§ PROVIDED INFORMATION:
*** Begin section ***
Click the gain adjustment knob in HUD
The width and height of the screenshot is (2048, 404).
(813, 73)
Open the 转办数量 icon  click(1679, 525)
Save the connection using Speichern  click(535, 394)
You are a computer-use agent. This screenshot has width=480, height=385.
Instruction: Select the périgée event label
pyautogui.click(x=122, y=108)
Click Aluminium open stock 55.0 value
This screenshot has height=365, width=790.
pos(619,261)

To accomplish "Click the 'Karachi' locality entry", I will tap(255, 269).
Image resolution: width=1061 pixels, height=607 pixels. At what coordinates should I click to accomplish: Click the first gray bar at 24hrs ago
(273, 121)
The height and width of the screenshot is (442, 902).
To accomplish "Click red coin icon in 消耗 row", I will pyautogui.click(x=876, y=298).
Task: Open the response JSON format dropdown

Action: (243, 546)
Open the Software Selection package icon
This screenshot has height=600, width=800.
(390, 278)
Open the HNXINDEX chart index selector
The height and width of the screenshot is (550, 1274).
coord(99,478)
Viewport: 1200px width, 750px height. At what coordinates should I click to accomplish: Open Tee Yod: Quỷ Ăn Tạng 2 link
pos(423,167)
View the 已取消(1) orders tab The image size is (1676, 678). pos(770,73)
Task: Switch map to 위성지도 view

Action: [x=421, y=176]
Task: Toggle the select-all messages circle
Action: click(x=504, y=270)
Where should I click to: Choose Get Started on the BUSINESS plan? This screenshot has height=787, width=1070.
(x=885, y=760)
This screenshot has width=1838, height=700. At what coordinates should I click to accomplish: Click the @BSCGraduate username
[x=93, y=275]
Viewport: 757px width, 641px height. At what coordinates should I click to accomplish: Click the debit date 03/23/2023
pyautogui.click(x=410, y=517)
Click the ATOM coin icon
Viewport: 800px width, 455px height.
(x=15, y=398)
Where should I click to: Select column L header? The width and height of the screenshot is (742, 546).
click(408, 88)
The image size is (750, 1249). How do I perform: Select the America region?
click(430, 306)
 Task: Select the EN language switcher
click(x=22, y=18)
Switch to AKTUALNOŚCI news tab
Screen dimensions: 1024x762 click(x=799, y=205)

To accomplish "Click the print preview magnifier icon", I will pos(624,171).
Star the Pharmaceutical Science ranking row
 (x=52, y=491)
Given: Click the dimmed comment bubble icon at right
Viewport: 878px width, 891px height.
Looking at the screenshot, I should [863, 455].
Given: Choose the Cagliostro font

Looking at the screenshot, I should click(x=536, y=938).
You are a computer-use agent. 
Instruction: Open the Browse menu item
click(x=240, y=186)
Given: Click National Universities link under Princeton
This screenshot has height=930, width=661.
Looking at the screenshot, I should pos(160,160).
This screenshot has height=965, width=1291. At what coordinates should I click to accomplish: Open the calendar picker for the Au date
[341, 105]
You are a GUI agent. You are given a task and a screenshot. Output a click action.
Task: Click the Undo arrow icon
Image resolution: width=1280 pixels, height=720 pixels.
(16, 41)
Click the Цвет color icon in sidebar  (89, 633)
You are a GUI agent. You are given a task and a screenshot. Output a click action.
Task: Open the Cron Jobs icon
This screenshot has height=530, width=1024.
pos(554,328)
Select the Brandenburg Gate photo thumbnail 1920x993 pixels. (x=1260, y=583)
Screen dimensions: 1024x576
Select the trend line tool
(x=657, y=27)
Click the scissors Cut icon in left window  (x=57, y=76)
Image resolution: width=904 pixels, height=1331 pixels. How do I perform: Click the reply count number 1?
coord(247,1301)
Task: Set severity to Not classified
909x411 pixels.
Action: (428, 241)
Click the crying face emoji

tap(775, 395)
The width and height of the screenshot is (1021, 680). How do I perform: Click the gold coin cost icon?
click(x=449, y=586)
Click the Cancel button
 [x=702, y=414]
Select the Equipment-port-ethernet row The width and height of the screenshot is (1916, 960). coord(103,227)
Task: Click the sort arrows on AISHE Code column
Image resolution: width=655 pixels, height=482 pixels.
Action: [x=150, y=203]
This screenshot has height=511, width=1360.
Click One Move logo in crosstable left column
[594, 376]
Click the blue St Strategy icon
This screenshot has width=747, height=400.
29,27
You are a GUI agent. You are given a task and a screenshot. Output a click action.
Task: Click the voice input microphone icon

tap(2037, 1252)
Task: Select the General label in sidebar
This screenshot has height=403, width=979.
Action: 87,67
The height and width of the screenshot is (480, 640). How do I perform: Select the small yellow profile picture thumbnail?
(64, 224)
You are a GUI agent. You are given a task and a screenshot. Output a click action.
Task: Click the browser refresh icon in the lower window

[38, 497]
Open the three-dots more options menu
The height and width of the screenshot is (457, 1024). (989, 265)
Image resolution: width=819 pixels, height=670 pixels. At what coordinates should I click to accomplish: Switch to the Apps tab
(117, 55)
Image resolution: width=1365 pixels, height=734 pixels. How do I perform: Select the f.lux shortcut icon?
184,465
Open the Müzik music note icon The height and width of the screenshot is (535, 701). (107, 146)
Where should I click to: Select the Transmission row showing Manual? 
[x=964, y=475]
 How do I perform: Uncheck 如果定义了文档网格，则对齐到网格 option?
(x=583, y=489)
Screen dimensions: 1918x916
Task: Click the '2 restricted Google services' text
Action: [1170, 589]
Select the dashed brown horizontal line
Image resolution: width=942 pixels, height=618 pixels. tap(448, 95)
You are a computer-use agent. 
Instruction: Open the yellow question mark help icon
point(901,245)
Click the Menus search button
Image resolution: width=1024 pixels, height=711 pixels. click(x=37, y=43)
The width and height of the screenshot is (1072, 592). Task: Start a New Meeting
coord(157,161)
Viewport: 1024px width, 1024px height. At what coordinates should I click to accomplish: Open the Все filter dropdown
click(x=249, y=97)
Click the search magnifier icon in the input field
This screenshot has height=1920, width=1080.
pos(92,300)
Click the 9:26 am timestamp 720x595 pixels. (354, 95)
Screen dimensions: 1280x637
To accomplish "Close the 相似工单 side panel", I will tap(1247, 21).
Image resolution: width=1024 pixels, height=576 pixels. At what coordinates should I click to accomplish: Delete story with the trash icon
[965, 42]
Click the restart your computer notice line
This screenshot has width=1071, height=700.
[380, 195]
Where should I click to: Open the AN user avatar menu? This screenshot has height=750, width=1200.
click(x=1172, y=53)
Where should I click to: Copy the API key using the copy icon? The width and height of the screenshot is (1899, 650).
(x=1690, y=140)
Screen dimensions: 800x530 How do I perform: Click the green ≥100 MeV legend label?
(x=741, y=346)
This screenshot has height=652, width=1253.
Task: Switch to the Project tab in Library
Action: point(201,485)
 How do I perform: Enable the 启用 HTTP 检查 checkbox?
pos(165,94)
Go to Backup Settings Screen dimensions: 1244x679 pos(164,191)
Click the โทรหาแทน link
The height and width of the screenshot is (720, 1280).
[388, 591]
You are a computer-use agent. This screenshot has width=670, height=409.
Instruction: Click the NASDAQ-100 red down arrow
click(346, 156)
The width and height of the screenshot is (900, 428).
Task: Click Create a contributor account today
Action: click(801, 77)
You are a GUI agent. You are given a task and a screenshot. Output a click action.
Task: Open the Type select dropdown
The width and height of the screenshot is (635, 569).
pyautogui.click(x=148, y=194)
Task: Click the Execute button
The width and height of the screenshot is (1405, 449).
*** End section ***
§ EXERCISE:
Please give back the entries above, unchanged and complete.

§ TASK RESULT:
Click the gain adjustment knob in HUD
The width and height of the screenshot is (2048, 404).
(813, 73)
Open the 转办数量 icon  click(1679, 525)
Save the connection using Speichern  click(535, 394)
You are a computer-use agent. This screenshot has width=480, height=385.
Instruction: Select the périgée event label
pyautogui.click(x=122, y=108)
Click Aluminium open stock 55.0 value
This screenshot has height=365, width=790.
pos(619,261)

To accomplish "Click the 'Karachi' locality entry", I will tap(255, 269).
Image resolution: width=1061 pixels, height=607 pixels. At what coordinates should I click to accomplish: Click the first gray bar at 24hrs ago
(273, 121)
The height and width of the screenshot is (442, 902).
To accomplish "Click red coin icon in 消耗 row", I will pyautogui.click(x=876, y=298).
Task: Open the response JSON format dropdown

Action: (243, 546)
Open the Software Selection package icon
This screenshot has height=600, width=800.
(390, 278)
Open the HNXINDEX chart index selector
The height and width of the screenshot is (550, 1274).
coord(99,478)
Viewport: 1200px width, 750px height. At what coordinates should I click to accomplish: Open Tee Yod: Quỷ Ăn Tạng 2 link
pos(423,167)
View the 已取消(1) orders tab The image size is (1676, 678). pos(770,73)
Task: Switch map to 위성지도 view

Action: [x=421, y=176]
Task: Toggle the select-all messages circle
Action: click(x=504, y=270)
Where should I click to: Choose Get Started on the BUSINESS plan? This screenshot has height=787, width=1070.
(x=885, y=760)
This screenshot has width=1838, height=700. At what coordinates should I click to accomplish: Click the @BSCGraduate username
[x=93, y=275]
Viewport: 757px width, 641px height. At what coordinates should I click to accomplish: Click the debit date 03/23/2023
pyautogui.click(x=410, y=517)
Click the ATOM coin icon
Viewport: 800px width, 455px height.
(x=15, y=398)
Where should I click to: Select column L header? The width and height of the screenshot is (742, 546).
click(408, 88)
The image size is (750, 1249). How do I perform: Select the America region?
click(430, 306)
 Task: Select the EN language switcher
click(x=22, y=18)
Switch to AKTUALNOŚCI news tab
Screen dimensions: 1024x762 click(x=799, y=205)

To accomplish "Click the print preview magnifier icon", I will pos(624,171).
Star the Pharmaceutical Science ranking row
 (x=52, y=491)
Given: Click the dimmed comment bubble icon at right
Viewport: 878px width, 891px height.
Looking at the screenshot, I should [863, 455].
Given: Choose the Cagliostro font

Looking at the screenshot, I should click(x=536, y=938).
You are a computer-use agent. 
Instruction: Open the Browse menu item
click(x=240, y=186)
Given: Click National Universities link under Princeton
This screenshot has height=930, width=661.
Looking at the screenshot, I should pos(160,160).
This screenshot has height=965, width=1291. At what coordinates should I click to accomplish: Open the calendar picker for the Au date
[341, 105]
You are a GUI agent. You are given a task and a screenshot. Output a click action.
Task: Click the Undo arrow icon
Image resolution: width=1280 pixels, height=720 pixels.
(16, 41)
Click the Цвет color icon in sidebar  (89, 633)
You are a GUI agent. You are given a task and a screenshot. Output a click action.
Task: Open the Cron Jobs icon
This screenshot has height=530, width=1024.
pos(554,328)
Select the Brandenburg Gate photo thumbnail 1920x993 pixels. (x=1260, y=583)
Screen dimensions: 1024x576
Select the trend line tool
(x=657, y=27)
Click the scissors Cut icon in left window  (x=57, y=76)
Image resolution: width=904 pixels, height=1331 pixels. How do I perform: Click the reply count number 1?
coord(247,1301)
Task: Set severity to Not classified
909x411 pixels.
Action: (428, 241)
Click the crying face emoji

tap(775, 395)
The width and height of the screenshot is (1021, 680). How do I perform: Click the gold coin cost icon?
click(x=449, y=586)
Click the Cancel button
 [x=702, y=414]
Select the Equipment-port-ethernet row The width and height of the screenshot is (1916, 960). coord(103,227)
Task: Click the sort arrows on AISHE Code column
Image resolution: width=655 pixels, height=482 pixels.
Action: [x=150, y=203]
This screenshot has height=511, width=1360.
Click One Move logo in crosstable left column
[594, 376]
Click the blue St Strategy icon
This screenshot has width=747, height=400.
29,27
You are a GUI agent. You are given a task and a screenshot. Output a click action.
Task: Click the voice input microphone icon

tap(2037, 1252)
Task: Select the General label in sidebar
This screenshot has height=403, width=979.
Action: 87,67
The height and width of the screenshot is (480, 640). How do I perform: Select the small yellow profile picture thumbnail?
(64, 224)
You are a GUI agent. You are given a task and a screenshot. Output a click action.
Task: Click the browser refresh icon in the lower window

[38, 497]
Open the three-dots more options menu
The height and width of the screenshot is (457, 1024). (989, 265)
Image resolution: width=819 pixels, height=670 pixels. At what coordinates should I click to accomplish: Switch to the Apps tab
(117, 55)
Image resolution: width=1365 pixels, height=734 pixels. How do I perform: Select the f.lux shortcut icon?
184,465
Open the Müzik music note icon The height and width of the screenshot is (535, 701). (107, 146)
Where should I click to: Select the Transmission row showing Manual? 
[x=964, y=475]
 How do I perform: Uncheck 如果定义了文档网格，则对齐到网格 option?
(x=583, y=489)
Screen dimensions: 1918x916
Task: Click the '2 restricted Google services' text
Action: [1170, 589]
Select the dashed brown horizontal line
Image resolution: width=942 pixels, height=618 pixels. tap(448, 95)
You are a computer-use agent. 
Instruction: Open the yellow question mark help icon
point(901,245)
Click the Menus search button
Image resolution: width=1024 pixels, height=711 pixels. click(x=37, y=43)
The width and height of the screenshot is (1072, 592). Task: Start a New Meeting
coord(157,161)
Viewport: 1024px width, 1024px height. At what coordinates should I click to accomplish: Open the Все filter dropdown
click(x=249, y=97)
Click the search magnifier icon in the input field
This screenshot has height=1920, width=1080.
pos(92,300)
Click the 9:26 am timestamp 720x595 pixels. (354, 95)
Screen dimensions: 1280x637
To accomplish "Close the 相似工单 side panel", I will tap(1247, 21).
Image resolution: width=1024 pixels, height=576 pixels. At what coordinates should I click to accomplish: Delete story with the trash icon
[965, 42]
Click the restart your computer notice line
This screenshot has width=1071, height=700.
[380, 195]
Where should I click to: Open the AN user avatar menu? This screenshot has height=750, width=1200.
click(x=1172, y=53)
Where should I click to: Copy the API key using the copy icon? The width and height of the screenshot is (1899, 650).
(x=1690, y=140)
Screen dimensions: 800x530 How do I perform: Click the green ≥100 MeV legend label?
(x=741, y=346)
This screenshot has height=652, width=1253.
Task: Switch to the Project tab in Library
Action: point(201,485)
 How do I perform: Enable the 启用 HTTP 检查 checkbox?
pos(165,94)
Go to Backup Settings Screen dimensions: 1244x679 pos(164,191)
Click the โทรหาแทน link
The height and width of the screenshot is (720, 1280).
[388, 591]
You are a computer-use agent. This screenshot has width=670, height=409.
Instruction: Click the NASDAQ-100 red down arrow
click(346, 156)
The width and height of the screenshot is (900, 428).
Task: Click Create a contributor account today
Action: click(801, 77)
You are a GUI agent. You are given a task and a screenshot. Output a click action.
Task: Open the Type select dropdown
The width and height of the screenshot is (635, 569).
pyautogui.click(x=148, y=194)
Task: Click the Execute button
The width and height of the screenshot is (1405, 449).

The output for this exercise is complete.